Young people might be drawn to vote because of the two ballot measures — Proposition 205, which would legalize marijuana, and Proposition 206, which would increase the minimum wage.

“So that might be an incentive for them to turn out to vote, but it’s complicated because there’s less enthusiasm than in 2008 among young voters,” Herrera said.

Two ASU students who attended Chelsea Clinton’s speech on Wednesday said they felt their fellow students were voting against one candidate rather than for someone they support.

Harrison Ambrose, a sustainability freshman, said, “The general tone is pretty negative, and a lot of the rhetoric is ‘I’m only going to vote to not get the other person in office.’ We’re going to have somebody in office for the next four years so hopefully we can get behind that person.”

Nicole Cox, also a sustainability freshman, agreed: “I’ve seen a lot of interest in voting, but it seems to be focused on the negative.

“I would tell students to find things they’re passionate about and think about their values and what they want to see happen in the future instead of focusing on the hate.”

Voting early

Chelsea Clinton, who spoke and answered questions for about an hour, told the students to never think that their vote doesn’t matter.

“President Obama won North Carolina by 14,000 votes in 2008. That’s one to two votes per precinct,” she said.  “For your friends or classmates who say your vote doesn’t matter, we have really powerful examples in our lifetime that are testament to the contrary.”

For the first time, students can vote on campus on Election Day, at the Sun Devil Fitness Center in Tempe.

Establishing the on-campus polling place was a collaborative effort of the Undergraduate Student Government, the ASU College Republicans and the ASU Young Democrats.

On Election Day, students can vote at the Sun Devil Fitness Center on the Tempe campus from 6 a.m. to 7 p.m. That location is also for voters in the Hudson and Tempe precincts, roughly from the 202 to 16th Street and Mill to McClintock.
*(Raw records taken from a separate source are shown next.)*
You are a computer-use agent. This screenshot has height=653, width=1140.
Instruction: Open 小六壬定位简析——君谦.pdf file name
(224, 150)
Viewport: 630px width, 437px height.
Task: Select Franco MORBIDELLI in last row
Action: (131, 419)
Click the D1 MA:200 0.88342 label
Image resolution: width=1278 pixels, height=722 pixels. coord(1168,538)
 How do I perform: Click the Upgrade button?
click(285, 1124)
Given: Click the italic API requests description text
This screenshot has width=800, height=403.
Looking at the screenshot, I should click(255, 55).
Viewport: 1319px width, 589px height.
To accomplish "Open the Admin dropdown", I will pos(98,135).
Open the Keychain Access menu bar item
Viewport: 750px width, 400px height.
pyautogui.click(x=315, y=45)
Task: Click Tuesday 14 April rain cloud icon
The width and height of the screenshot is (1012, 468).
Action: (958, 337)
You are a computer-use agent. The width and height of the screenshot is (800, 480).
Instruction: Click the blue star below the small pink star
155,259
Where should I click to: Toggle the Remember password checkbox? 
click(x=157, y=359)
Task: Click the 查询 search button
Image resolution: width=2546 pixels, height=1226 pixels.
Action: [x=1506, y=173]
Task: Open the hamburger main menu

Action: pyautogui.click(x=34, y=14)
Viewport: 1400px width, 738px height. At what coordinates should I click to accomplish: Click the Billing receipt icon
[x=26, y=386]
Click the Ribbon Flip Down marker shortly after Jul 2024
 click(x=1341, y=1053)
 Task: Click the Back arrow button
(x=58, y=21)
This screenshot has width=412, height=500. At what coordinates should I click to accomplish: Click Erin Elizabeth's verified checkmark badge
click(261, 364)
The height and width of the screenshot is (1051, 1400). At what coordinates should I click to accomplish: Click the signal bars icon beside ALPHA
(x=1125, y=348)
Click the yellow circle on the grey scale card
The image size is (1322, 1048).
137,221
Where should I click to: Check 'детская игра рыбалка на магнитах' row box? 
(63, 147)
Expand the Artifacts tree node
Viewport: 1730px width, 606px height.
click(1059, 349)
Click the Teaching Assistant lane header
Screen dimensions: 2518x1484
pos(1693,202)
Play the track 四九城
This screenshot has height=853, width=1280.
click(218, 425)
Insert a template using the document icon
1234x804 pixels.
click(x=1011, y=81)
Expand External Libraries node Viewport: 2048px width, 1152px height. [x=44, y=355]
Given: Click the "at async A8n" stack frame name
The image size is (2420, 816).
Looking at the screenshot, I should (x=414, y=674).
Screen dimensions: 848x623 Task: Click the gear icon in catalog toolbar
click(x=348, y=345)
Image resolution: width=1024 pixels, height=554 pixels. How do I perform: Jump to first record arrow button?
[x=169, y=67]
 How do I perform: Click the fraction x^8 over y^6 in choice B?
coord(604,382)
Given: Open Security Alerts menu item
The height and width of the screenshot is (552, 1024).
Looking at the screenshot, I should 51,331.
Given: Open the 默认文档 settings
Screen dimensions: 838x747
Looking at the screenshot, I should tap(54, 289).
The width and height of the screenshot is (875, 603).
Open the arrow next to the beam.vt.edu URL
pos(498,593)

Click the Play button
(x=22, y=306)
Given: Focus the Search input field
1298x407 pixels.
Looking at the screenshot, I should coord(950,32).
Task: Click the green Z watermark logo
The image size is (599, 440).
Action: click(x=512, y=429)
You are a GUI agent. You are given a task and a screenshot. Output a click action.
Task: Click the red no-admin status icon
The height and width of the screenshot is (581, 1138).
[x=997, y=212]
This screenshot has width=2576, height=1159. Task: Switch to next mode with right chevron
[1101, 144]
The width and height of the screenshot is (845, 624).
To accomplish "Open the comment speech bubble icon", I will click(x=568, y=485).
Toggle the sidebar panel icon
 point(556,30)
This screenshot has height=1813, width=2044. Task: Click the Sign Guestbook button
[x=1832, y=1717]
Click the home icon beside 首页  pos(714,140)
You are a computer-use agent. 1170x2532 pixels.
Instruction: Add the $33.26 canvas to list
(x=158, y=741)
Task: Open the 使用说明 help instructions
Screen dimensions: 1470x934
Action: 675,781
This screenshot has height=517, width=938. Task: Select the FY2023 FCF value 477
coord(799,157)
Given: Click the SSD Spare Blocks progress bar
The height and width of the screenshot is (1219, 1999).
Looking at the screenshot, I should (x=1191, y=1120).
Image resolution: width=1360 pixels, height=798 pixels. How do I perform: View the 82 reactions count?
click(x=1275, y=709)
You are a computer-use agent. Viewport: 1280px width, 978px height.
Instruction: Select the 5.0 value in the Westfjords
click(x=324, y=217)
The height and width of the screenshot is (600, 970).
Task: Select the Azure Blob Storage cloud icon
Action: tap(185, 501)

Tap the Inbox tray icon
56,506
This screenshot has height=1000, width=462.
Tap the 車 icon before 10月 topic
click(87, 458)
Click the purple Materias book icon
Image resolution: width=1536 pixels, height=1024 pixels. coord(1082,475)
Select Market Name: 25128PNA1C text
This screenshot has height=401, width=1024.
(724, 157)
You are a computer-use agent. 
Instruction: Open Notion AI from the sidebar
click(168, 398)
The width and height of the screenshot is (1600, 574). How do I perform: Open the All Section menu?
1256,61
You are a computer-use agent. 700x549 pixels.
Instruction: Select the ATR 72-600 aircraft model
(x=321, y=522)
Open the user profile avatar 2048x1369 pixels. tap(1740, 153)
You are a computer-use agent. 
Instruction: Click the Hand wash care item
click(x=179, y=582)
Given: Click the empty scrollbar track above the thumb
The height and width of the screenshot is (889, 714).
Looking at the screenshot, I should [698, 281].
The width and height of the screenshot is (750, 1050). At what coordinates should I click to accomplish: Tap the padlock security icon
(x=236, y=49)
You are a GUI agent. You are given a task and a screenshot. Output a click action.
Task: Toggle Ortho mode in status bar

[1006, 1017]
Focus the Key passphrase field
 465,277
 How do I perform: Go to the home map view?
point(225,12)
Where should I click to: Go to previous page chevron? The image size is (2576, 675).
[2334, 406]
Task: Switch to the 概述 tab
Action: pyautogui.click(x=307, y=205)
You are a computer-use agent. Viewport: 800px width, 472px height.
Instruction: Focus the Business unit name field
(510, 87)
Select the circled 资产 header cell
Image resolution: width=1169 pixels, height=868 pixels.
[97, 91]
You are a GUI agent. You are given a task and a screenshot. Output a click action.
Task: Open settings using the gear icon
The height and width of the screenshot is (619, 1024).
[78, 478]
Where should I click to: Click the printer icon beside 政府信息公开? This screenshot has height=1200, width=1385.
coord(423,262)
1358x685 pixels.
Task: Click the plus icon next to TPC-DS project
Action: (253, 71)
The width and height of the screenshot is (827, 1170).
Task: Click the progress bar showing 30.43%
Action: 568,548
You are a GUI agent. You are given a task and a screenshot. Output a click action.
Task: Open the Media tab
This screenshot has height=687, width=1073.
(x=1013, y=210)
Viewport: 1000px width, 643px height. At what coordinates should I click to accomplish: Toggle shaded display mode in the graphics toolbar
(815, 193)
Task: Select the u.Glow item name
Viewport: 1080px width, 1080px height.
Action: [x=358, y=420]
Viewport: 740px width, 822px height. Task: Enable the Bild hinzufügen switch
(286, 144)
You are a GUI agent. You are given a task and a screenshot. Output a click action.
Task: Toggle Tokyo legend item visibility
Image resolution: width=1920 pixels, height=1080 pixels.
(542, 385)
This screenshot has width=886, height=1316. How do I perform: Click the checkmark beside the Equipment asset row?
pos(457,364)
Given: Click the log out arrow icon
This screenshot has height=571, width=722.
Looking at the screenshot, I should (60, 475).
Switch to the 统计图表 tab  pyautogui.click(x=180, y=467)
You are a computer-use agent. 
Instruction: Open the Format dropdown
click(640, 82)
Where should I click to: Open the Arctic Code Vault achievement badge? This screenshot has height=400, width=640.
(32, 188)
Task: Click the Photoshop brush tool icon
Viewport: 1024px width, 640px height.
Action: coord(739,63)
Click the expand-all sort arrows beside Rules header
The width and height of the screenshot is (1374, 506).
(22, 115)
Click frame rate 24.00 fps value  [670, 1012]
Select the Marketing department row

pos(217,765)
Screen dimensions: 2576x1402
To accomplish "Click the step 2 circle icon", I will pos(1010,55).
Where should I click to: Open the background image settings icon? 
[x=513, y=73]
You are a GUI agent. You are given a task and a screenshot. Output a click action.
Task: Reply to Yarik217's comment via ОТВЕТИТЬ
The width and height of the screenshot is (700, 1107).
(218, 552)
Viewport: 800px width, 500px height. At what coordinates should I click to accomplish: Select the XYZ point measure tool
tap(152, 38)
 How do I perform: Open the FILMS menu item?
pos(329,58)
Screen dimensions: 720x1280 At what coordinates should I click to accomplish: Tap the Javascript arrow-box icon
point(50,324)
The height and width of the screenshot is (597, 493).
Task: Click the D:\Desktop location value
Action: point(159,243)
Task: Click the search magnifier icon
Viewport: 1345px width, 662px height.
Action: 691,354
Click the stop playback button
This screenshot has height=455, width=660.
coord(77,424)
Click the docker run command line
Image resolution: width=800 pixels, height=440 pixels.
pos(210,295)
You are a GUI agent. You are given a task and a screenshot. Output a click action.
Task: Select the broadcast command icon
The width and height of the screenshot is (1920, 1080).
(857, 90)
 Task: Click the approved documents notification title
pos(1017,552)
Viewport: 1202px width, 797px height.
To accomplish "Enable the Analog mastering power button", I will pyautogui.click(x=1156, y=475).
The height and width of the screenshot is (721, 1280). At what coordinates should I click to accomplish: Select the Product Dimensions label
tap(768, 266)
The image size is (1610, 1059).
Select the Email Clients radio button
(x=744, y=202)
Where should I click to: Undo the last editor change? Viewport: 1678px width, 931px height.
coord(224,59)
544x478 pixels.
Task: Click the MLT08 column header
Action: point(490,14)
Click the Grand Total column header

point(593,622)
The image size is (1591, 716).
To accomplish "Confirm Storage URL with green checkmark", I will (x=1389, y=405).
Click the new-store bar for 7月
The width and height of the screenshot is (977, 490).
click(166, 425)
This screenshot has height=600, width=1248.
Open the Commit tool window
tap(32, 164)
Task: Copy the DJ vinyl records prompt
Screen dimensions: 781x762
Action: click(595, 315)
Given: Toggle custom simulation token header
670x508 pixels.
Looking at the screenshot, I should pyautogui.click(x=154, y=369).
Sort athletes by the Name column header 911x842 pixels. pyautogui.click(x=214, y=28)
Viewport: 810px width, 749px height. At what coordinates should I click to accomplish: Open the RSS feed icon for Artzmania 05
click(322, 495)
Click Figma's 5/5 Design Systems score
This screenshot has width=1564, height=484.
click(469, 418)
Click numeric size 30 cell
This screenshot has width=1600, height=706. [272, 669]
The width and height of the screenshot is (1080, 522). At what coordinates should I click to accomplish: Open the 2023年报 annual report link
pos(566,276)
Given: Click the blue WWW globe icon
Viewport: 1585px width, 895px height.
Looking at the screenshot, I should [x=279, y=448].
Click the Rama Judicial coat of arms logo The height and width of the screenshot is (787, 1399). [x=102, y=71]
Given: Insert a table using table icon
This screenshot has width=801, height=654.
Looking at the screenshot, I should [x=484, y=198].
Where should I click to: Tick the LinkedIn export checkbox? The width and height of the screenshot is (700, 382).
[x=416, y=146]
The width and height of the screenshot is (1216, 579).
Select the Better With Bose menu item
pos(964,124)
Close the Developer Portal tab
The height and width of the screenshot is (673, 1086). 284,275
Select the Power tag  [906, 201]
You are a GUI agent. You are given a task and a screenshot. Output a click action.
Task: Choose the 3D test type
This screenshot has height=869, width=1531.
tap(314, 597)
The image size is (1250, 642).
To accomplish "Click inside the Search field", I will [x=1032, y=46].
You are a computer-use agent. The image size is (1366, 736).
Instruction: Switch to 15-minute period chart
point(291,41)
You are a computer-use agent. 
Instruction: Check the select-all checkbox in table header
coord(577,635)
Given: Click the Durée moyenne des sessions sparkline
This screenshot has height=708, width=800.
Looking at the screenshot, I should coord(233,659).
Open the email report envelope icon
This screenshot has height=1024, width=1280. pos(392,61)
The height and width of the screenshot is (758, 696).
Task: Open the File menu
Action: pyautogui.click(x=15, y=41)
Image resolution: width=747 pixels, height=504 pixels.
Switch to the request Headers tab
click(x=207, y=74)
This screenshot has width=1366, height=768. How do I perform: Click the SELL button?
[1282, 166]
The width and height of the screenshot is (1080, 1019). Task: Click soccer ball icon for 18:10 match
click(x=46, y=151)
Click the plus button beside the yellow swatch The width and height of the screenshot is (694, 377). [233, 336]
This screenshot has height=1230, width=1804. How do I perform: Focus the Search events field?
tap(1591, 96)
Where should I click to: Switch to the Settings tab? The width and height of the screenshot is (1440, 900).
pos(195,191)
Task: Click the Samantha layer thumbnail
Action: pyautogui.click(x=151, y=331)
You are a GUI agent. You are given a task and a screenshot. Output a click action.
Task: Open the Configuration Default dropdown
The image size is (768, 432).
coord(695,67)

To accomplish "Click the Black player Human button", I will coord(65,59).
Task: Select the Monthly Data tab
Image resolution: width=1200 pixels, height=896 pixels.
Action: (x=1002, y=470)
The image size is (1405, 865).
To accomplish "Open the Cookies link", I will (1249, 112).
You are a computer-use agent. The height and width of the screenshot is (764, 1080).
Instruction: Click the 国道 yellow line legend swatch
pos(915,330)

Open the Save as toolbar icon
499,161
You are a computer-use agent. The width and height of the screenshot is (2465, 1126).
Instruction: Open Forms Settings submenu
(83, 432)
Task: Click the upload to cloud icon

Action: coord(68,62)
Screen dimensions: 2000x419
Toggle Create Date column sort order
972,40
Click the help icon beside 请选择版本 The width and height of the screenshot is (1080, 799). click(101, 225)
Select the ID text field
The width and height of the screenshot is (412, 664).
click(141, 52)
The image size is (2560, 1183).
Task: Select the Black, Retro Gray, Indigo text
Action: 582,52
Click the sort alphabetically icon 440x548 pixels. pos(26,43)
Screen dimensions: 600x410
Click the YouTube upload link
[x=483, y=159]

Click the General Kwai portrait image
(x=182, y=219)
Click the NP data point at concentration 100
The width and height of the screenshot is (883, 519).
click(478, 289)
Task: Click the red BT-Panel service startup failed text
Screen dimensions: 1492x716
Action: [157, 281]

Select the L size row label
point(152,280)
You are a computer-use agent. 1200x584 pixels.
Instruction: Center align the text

That covers all students in the residence halls in Tempe but not everyone who lives off campus.

Additionally, both the ASU College Republicans and the ASU Young Democrats are urging people to vote at ASU’s early voting site to avoid confusion and long lines on Election Day.

The early voting site is at Palo Verde West, Room 151, now through Nov. 4. Hours are 10 a.m. to 6 p.m. Mondays through Wednesdays and 10 a.m. to 5 p.m. Thursdays and Fridays. That location is open to all voters registered in Maricopa County. Parking validation will be provided for the Fulton Center Parking Garage. (Find an interactive campus map here.)

To vote in any election, Arizona requires all voters to present an approved form of photo identification that includes name and address. Voters who don’t have a formal photo ID will need two of the following: utility bill, "official election mail,” voter ID card, vehicle registration or bank statement mailed to the address of the registered voter.